To do:
Can you format the records as a numbered list, starting at the first line and stopping after the line that contains "should pyautogui.click(x=798, y=16).", with blank lines left out?

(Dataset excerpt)
* begin *
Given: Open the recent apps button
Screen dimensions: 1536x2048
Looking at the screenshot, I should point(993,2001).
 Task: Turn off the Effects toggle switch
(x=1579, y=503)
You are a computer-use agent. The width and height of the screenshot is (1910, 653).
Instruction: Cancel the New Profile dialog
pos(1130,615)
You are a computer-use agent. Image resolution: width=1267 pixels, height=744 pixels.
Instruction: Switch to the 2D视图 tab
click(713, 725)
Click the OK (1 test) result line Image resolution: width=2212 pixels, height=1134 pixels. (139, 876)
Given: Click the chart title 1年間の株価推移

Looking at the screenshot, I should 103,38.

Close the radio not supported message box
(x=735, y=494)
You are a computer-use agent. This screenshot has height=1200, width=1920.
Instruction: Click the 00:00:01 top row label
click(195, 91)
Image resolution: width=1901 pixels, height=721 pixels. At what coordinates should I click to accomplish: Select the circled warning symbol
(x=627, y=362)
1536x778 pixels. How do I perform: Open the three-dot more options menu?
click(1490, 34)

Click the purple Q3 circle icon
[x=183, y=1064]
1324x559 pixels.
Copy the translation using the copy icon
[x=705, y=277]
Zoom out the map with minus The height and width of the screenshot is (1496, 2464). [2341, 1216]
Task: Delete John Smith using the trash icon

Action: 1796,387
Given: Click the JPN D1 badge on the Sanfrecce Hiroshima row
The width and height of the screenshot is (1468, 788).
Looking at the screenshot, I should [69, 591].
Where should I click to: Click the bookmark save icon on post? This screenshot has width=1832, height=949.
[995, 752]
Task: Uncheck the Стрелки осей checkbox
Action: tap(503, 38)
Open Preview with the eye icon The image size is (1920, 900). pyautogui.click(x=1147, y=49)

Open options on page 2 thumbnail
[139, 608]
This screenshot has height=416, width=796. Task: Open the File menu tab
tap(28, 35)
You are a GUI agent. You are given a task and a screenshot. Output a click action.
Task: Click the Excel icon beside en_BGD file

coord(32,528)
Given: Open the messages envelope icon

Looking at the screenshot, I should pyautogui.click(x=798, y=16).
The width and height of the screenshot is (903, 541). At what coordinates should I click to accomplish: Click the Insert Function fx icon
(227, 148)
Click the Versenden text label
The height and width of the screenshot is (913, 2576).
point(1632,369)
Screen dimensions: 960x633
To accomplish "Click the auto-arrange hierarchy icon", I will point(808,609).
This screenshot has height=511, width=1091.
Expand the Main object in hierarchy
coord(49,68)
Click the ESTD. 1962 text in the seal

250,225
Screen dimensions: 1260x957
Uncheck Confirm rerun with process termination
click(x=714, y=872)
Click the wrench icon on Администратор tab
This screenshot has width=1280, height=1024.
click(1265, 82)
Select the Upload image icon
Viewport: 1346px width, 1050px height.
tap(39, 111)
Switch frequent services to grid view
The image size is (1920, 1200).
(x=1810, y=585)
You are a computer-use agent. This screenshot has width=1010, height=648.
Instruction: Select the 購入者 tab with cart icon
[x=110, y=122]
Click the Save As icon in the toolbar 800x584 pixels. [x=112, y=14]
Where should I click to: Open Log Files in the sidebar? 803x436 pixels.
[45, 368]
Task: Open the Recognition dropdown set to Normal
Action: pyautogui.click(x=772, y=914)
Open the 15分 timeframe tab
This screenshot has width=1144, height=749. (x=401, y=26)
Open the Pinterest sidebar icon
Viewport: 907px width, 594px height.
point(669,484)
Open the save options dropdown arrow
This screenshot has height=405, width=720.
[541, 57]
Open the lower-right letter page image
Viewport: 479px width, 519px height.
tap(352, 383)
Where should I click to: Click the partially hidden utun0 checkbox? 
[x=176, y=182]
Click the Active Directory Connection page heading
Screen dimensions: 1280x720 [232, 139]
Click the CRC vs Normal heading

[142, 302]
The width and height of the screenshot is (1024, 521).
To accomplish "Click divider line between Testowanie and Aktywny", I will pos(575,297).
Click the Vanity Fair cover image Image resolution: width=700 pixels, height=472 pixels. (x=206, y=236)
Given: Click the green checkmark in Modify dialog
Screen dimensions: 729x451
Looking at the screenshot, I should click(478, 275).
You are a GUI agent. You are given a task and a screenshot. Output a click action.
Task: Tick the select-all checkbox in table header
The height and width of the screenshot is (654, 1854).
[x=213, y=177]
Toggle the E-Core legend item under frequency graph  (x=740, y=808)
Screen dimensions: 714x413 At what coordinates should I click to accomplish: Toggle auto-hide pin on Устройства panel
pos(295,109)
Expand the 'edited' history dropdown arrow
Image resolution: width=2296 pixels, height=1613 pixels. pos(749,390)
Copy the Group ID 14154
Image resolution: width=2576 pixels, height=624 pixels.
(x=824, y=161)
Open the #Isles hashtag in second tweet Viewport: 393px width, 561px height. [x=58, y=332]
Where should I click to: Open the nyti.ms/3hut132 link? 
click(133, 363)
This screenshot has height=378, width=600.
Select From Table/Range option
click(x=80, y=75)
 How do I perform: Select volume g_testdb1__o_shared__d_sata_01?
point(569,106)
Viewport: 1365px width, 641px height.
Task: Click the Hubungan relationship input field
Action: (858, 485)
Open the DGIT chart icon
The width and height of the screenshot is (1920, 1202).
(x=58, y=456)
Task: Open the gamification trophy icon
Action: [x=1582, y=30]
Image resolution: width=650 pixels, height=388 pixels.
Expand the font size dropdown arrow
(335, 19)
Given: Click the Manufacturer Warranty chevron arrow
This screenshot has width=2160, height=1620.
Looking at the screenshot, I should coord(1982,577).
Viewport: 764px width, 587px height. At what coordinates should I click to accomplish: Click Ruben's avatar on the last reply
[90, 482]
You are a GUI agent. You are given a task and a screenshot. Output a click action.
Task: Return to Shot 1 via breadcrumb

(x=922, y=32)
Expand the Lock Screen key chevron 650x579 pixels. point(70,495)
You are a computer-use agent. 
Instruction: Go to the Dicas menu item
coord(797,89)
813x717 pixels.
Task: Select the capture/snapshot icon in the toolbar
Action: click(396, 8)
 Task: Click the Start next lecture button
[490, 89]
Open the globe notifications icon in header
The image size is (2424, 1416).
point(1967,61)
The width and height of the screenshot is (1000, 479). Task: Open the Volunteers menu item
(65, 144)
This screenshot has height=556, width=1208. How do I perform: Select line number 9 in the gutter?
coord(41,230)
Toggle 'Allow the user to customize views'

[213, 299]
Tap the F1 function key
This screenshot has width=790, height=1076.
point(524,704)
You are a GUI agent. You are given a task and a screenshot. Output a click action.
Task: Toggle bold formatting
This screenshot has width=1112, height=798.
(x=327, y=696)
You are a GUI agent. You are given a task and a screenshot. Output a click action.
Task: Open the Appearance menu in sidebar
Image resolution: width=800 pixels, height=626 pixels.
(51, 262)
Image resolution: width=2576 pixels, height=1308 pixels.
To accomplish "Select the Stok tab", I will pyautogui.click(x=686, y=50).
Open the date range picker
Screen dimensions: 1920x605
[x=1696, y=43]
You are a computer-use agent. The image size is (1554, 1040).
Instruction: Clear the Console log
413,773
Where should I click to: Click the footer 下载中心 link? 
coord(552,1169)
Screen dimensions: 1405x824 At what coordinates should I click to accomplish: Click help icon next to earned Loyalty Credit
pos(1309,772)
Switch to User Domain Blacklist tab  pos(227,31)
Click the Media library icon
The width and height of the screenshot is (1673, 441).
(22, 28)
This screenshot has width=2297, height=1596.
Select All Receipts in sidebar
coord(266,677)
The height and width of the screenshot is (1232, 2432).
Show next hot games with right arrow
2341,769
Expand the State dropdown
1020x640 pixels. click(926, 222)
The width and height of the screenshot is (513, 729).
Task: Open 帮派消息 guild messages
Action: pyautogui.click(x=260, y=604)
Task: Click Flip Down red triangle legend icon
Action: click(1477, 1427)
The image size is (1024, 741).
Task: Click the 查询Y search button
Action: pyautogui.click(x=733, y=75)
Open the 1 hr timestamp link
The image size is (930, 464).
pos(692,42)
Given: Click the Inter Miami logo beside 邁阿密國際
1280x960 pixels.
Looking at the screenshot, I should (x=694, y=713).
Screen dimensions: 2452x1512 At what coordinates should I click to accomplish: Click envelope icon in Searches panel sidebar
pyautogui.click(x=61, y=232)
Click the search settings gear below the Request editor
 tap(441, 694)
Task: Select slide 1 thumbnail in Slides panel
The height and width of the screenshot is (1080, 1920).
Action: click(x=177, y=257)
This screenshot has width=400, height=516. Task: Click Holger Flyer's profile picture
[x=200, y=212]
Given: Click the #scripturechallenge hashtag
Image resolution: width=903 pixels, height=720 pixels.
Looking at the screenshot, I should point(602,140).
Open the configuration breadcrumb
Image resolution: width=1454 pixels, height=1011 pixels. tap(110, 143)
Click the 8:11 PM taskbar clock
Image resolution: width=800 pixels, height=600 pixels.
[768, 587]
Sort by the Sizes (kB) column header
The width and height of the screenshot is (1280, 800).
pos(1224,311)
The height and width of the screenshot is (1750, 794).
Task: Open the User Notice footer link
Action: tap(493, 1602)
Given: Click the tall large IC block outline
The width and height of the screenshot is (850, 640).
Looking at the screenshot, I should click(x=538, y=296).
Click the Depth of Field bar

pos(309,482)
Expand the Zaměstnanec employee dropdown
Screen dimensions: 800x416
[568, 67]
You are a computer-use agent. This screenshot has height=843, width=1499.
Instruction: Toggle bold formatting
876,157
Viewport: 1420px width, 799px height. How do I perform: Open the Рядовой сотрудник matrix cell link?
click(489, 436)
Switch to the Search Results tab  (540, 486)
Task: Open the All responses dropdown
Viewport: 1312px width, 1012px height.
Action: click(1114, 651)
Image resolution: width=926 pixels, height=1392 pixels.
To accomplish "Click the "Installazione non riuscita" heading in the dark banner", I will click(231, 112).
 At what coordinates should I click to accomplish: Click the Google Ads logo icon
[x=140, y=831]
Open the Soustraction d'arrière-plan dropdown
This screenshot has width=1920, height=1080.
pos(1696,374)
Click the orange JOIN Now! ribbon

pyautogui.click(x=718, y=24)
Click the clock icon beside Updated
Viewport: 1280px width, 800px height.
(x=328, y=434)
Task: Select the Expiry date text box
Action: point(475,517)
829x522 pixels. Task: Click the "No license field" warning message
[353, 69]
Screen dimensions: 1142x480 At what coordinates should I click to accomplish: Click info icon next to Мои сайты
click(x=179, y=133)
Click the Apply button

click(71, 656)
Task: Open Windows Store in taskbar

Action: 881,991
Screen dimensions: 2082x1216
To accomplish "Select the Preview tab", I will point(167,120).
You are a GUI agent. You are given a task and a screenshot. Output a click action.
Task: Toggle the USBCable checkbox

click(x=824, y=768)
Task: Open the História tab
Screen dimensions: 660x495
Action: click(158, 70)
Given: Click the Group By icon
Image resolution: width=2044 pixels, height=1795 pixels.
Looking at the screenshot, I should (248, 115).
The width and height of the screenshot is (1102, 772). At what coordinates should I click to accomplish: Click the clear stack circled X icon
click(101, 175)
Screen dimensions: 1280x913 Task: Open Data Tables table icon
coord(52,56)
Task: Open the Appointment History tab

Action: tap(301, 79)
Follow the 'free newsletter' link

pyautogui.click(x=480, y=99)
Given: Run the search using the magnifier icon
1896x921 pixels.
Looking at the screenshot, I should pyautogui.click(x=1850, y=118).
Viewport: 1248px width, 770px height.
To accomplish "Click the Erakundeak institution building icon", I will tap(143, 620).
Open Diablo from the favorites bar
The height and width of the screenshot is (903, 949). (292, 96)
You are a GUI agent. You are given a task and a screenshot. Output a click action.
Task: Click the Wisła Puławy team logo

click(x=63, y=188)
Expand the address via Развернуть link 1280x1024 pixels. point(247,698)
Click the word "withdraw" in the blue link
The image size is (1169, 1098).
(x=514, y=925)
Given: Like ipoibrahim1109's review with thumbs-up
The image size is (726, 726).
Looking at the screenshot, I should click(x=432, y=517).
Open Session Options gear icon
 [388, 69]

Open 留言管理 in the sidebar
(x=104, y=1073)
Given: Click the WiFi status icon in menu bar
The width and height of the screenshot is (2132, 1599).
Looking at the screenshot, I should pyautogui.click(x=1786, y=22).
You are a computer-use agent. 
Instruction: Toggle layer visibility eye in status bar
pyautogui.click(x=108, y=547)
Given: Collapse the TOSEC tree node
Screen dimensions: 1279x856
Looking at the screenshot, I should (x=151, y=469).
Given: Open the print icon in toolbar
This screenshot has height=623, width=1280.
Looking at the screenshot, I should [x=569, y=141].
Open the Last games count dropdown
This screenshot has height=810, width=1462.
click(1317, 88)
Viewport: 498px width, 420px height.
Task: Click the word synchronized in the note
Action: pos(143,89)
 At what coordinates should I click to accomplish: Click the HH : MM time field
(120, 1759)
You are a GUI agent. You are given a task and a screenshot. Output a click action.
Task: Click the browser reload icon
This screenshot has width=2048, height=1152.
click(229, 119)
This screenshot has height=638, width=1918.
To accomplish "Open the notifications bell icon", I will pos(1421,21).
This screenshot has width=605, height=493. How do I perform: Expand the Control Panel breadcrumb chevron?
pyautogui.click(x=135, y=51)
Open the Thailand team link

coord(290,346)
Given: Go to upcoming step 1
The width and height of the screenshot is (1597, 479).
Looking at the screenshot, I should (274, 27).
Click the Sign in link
* end *
Output for this task:
1. Given: Open the recent apps button
2. Screen dimensions: 1536x2048
3. Looking at the screenshot, I should point(993,2001).
4.  Task: Turn off the Effects toggle switch
5. (x=1579, y=503)
6. You are a computer-use agent. The width and height of the screenshot is (1910, 653).
7. Instruction: Cancel the New Profile dialog
8. pos(1130,615)
9. You are a computer-use agent. Image resolution: width=1267 pixels, height=744 pixels.
10. Instruction: Switch to the 2D视图 tab
11. click(713, 725)
12. Click the OK (1 test) result line Image resolution: width=2212 pixels, height=1134 pixels. (139, 876)
13. Given: Click the chart title 1年間の株価推移
14. Looking at the screenshot, I should 103,38.
15. Close the radio not supported message box
16. (x=735, y=494)
17. You are a computer-use agent. This screenshot has height=1200, width=1920.
18. Instruction: Click the 00:00:01 top row label
19. click(195, 91)
20. Image resolution: width=1901 pixels, height=721 pixels. At what coordinates should I click to accomplish: Select the circled warning symbol
21. (x=627, y=362)
22. 1536x778 pixels. How do I perform: Open the three-dot more options menu?
23. click(1490, 34)
24. Click the purple Q3 circle icon
25. [x=183, y=1064]
26. 1324x559 pixels.
27. Copy the translation using the copy icon
28. [x=705, y=277]
29. Zoom out the map with minus The height and width of the screenshot is (1496, 2464). [2341, 1216]
30. Task: Delete John Smith using the trash icon
31. Action: 1796,387
32. Given: Click the JPN D1 badge on the Sanfrecce Hiroshima row
33. The width and height of the screenshot is (1468, 788).
34. Looking at the screenshot, I should [69, 591].
35. Where should I click to: Click the bookmark save icon on post? This screenshot has width=1832, height=949.
36. [995, 752]
37. Task: Uncheck the Стрелки осей checkbox
38. Action: tap(503, 38)
39. Open Preview with the eye icon The image size is (1920, 900). pyautogui.click(x=1147, y=49)
40. Open options on page 2 thumbnail
41. [139, 608]
42. This screenshot has height=416, width=796. Task: Open the File menu tab
43. tap(28, 35)
44. You are a GUI agent. You are given a task and a screenshot. Output a click action.
45. Task: Click the Excel icon beside en_BGD file
46. coord(32,528)
47. Given: Open the messages envelope icon
48. Looking at the screenshot, I should pyautogui.click(x=798, y=16).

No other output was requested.